Por outro lado, a outorga para uma única empresa traz riscos. A falta de concorrência pode gerar uma concentração excessiva de poder e reduzir o incentivo para melhorias e inovações constantes. Embora o contrato inclua medidas de fiscalização e metas rigorosas, a monopolização do saneamento básico nas mãos de uma única empresa torna o estado e sua população dependentes da eficiência e comprometimento dessa concessionária. Em caso de problemas na execução, as alternativas do governo se tornam limitadas, e o processo para reverter uma concessão dessa magnitude é complexo e de longa duração.
O futuro do saneamento no Piauí
As expectativas em torno desse projeto são altas. O governador do Piauí, Rafael Fonteles, declarou confiança na capacidade da Aegea em cumprir as metas, mas reconheceu que a densidade populacional e a dispersão dos habitantes representam desafios únicos. Para a população, acostumada a serviços deficientes, o compromisso da Aegea surge como uma promessa de melhoria na qualidade de vida. No entanto, a confiança e aceitação da empresa pela população dependerão de sua capacidade de efetivar mudanças concretas e visíveis nos próximos anos.

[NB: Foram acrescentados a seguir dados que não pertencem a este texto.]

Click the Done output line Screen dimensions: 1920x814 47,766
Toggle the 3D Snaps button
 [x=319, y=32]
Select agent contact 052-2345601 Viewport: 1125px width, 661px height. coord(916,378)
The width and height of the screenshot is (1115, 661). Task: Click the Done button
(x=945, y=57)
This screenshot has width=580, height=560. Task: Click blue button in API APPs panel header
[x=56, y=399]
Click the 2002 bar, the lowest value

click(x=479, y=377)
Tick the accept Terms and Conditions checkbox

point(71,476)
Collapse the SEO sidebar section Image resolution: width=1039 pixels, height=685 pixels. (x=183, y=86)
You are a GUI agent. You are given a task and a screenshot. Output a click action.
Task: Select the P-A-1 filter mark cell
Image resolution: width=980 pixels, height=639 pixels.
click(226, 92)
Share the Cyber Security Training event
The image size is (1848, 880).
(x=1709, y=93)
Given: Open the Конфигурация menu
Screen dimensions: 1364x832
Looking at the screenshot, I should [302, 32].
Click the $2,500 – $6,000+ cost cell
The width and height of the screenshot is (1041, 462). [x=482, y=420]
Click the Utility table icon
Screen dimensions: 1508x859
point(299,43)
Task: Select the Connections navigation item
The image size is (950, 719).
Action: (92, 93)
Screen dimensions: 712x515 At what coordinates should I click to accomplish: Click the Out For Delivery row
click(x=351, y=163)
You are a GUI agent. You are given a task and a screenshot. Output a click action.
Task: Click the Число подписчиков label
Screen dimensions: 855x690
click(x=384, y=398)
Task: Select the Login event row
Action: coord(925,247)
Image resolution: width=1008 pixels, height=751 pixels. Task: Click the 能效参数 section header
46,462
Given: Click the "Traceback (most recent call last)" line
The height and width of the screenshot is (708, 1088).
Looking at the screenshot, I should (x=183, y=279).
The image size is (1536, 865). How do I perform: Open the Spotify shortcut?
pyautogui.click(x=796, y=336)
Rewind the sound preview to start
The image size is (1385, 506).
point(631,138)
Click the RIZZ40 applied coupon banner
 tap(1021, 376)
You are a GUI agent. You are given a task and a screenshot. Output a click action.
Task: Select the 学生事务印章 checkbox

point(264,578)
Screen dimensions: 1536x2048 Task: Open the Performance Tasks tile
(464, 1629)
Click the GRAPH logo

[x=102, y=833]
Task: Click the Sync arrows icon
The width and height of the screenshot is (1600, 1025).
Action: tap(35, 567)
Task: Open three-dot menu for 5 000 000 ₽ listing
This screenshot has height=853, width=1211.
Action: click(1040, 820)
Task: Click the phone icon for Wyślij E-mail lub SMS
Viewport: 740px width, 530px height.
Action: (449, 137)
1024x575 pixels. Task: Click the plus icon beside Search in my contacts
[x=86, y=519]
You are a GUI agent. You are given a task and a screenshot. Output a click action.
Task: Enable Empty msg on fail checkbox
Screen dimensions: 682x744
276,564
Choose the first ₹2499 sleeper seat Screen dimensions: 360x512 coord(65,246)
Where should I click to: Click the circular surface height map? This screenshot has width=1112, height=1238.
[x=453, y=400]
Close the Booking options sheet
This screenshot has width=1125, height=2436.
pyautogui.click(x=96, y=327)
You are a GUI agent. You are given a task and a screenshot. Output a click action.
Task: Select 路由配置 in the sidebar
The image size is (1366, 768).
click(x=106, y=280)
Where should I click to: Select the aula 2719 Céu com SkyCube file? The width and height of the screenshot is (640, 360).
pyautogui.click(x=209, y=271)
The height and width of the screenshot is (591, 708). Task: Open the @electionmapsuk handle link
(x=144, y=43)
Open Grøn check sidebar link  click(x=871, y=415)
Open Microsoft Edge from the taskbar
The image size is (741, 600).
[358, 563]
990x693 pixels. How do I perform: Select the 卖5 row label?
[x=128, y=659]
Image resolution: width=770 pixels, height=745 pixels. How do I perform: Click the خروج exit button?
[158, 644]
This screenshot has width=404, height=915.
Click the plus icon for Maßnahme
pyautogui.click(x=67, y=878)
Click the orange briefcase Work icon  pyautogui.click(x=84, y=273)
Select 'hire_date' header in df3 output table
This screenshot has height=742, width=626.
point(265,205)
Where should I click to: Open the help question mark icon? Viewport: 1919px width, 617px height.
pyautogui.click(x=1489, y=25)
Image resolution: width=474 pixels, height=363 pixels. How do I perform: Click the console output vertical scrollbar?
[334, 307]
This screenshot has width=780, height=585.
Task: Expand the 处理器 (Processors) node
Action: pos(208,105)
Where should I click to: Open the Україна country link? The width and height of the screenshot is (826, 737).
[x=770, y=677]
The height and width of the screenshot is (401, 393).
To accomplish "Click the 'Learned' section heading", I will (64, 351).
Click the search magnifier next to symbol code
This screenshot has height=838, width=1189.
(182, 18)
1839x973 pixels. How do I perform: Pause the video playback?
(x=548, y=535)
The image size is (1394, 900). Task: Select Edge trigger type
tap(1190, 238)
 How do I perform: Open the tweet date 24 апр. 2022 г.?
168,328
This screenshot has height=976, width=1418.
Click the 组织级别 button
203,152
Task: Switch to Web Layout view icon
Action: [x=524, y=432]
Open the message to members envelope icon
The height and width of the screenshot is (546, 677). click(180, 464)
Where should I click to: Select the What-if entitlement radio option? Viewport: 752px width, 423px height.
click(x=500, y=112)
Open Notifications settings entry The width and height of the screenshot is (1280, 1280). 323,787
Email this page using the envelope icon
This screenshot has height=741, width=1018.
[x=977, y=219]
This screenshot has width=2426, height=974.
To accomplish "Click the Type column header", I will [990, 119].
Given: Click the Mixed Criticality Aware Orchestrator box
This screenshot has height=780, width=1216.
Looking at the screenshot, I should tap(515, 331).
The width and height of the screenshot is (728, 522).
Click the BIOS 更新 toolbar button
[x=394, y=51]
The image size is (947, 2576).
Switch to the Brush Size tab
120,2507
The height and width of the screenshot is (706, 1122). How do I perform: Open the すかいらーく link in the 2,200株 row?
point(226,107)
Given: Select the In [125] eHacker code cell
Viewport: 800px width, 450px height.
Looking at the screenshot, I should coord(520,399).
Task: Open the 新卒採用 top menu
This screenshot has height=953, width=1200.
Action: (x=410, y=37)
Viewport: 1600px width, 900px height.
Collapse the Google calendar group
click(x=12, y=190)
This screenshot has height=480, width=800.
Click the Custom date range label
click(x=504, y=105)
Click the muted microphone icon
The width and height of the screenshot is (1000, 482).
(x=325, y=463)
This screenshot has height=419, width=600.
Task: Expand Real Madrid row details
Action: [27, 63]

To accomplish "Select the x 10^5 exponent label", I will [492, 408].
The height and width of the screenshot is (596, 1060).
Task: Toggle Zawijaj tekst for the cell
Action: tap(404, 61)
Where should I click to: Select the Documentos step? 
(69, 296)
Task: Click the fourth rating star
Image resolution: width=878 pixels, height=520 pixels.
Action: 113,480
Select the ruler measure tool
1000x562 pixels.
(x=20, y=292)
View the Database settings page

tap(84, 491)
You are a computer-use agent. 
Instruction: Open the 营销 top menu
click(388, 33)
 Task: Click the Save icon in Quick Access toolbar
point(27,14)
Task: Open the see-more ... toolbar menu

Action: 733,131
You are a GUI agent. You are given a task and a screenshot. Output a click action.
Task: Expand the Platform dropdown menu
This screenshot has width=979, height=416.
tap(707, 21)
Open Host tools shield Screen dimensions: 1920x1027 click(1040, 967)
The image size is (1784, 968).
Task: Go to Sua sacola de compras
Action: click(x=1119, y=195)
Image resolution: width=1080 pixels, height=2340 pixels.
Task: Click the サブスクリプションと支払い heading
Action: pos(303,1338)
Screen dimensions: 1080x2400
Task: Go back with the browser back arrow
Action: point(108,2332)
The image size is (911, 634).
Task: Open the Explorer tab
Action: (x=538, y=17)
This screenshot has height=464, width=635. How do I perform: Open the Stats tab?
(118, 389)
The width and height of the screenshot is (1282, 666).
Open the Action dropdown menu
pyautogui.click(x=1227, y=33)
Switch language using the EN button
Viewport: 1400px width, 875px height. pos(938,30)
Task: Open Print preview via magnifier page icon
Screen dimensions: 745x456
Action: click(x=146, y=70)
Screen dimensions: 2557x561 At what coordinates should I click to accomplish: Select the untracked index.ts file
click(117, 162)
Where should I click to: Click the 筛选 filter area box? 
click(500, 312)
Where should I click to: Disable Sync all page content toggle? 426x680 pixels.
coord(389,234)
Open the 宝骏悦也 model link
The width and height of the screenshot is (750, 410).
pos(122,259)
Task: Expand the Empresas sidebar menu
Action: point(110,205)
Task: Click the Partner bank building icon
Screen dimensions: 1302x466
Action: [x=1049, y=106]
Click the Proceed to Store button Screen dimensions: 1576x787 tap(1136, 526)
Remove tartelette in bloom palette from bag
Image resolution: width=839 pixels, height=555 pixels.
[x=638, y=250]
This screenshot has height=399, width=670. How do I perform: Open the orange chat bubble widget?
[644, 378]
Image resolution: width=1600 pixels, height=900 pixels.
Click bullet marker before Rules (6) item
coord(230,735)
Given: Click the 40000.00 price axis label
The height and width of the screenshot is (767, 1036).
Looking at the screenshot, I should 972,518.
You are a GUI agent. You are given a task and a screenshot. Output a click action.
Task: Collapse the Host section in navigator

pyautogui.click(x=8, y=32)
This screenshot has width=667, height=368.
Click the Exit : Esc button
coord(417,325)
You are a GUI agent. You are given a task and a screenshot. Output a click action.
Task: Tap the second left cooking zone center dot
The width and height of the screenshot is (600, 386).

Além das exigências do contrato, a Aegea enfrentará um desafio extra na construção de uma relação de confiança com os piauienses, que historicamente veem o saneamento como um problema crônico. Em muitos municípios, a infraestrutura de água e esgoto é quase inexistente, e as expectativas de melhoria podem ser altas, mas acompanhadas por um ceticismo persistente. O sucesso ou o fracasso dessa concessão servirá como um exemplo para outros estados com situações semelhantes e ajudará a moldar o futuro do modelo de concessão plena no Brasil.
O futuro do projeto dependerá da capacidade da Aegea em atender a essas exigências, superar os obstáculos regionais e transformar a infraestrutura de saneamento de maneira eficiente e sustentável.